Auf der anderen Seite sollen die philosophischen Implikationen des homo oeconomicus untersucht werden, indem zunächst der Frage nachgegangen wird, was für eine Rationalität mit dem ökonomischen Gedanken der Nutzenmaximierung eigentlich gemeint ist. Dafür werden wir die Ursprünge dieses Menschenbildes bei Autoren wie Adam Smith und John Stuart Mill nachvollziehen, um es dann anhand exemplarischer Texte von Max Weber bis hin zu John Rawls mit anderen Rationalitätskonzepten zu vergleichen. Anschließend gilt es zu hinterfragen, was es genauer bedeutet, sich für etwas zu entscheiden. Dies soll durch Texte von Aristoteles bis hin zu solchen moderner Autoren der Handlungs- und Spieltheorie konkretisiert werden, um von dort diskutieren zu können, ob der homo oeconomicus tatsächlich nur ein Analysewerkzeug darstellt, oder doch normative Implikationen enthält.
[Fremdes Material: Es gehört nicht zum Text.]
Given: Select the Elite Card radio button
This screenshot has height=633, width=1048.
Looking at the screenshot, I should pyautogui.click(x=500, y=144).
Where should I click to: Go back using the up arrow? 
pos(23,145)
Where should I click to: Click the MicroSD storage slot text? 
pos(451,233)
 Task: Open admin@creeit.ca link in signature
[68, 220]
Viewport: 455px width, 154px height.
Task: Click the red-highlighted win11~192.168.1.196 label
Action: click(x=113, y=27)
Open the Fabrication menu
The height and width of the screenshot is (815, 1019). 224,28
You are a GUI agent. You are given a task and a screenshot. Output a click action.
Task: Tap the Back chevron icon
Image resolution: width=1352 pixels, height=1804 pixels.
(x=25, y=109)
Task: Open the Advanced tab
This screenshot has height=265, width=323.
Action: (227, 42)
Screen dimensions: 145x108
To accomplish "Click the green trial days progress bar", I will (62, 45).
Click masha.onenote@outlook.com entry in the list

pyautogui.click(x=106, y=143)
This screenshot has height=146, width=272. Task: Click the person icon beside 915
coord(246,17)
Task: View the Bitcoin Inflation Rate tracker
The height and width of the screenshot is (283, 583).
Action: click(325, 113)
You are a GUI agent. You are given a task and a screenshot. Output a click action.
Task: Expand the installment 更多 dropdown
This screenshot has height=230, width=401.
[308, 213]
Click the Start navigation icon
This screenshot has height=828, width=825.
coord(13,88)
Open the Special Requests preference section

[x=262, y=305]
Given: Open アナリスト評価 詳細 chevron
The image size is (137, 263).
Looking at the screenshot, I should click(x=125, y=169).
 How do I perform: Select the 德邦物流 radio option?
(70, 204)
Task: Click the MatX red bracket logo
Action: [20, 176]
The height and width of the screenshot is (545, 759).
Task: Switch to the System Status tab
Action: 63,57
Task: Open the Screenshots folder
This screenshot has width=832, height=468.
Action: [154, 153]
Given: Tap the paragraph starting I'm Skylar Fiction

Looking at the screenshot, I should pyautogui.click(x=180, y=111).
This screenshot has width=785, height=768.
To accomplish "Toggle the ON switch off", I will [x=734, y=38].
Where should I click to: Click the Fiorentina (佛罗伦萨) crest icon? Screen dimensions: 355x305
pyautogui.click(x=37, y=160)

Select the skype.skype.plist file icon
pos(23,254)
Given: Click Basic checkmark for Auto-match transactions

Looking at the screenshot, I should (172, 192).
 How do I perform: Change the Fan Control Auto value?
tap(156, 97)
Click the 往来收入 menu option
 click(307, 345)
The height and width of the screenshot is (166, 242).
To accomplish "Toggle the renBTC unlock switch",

Ziel des Seminars wawr es, durch die gemeinsame Diskussion dieser Fragen einen Einblick in die verschiedenen Herangehensweisen der Wirtschaftswissenschaften und der Philosophie zu vermitteln. Es wurde geleitet von Sören Radde als philosophisch interessiertem Ökonom und Max Winter als Philosoph, richtete sich aber nicht nur an Teilnehmer mit ausgeprägtem Interesse an beiden Fächern oder der politischen Theorie, sondern ebenso an alle, die sich für die gesellschaftliche Relevanz der Frage begeistern können. Wir möchten dabei nicht so sehr die Vermittlung eines fertigen Stoffes, sondern die gezielte Diskussion anhand zentraler Texte, Argumente und Experimente in den Mittelpunkt stellen.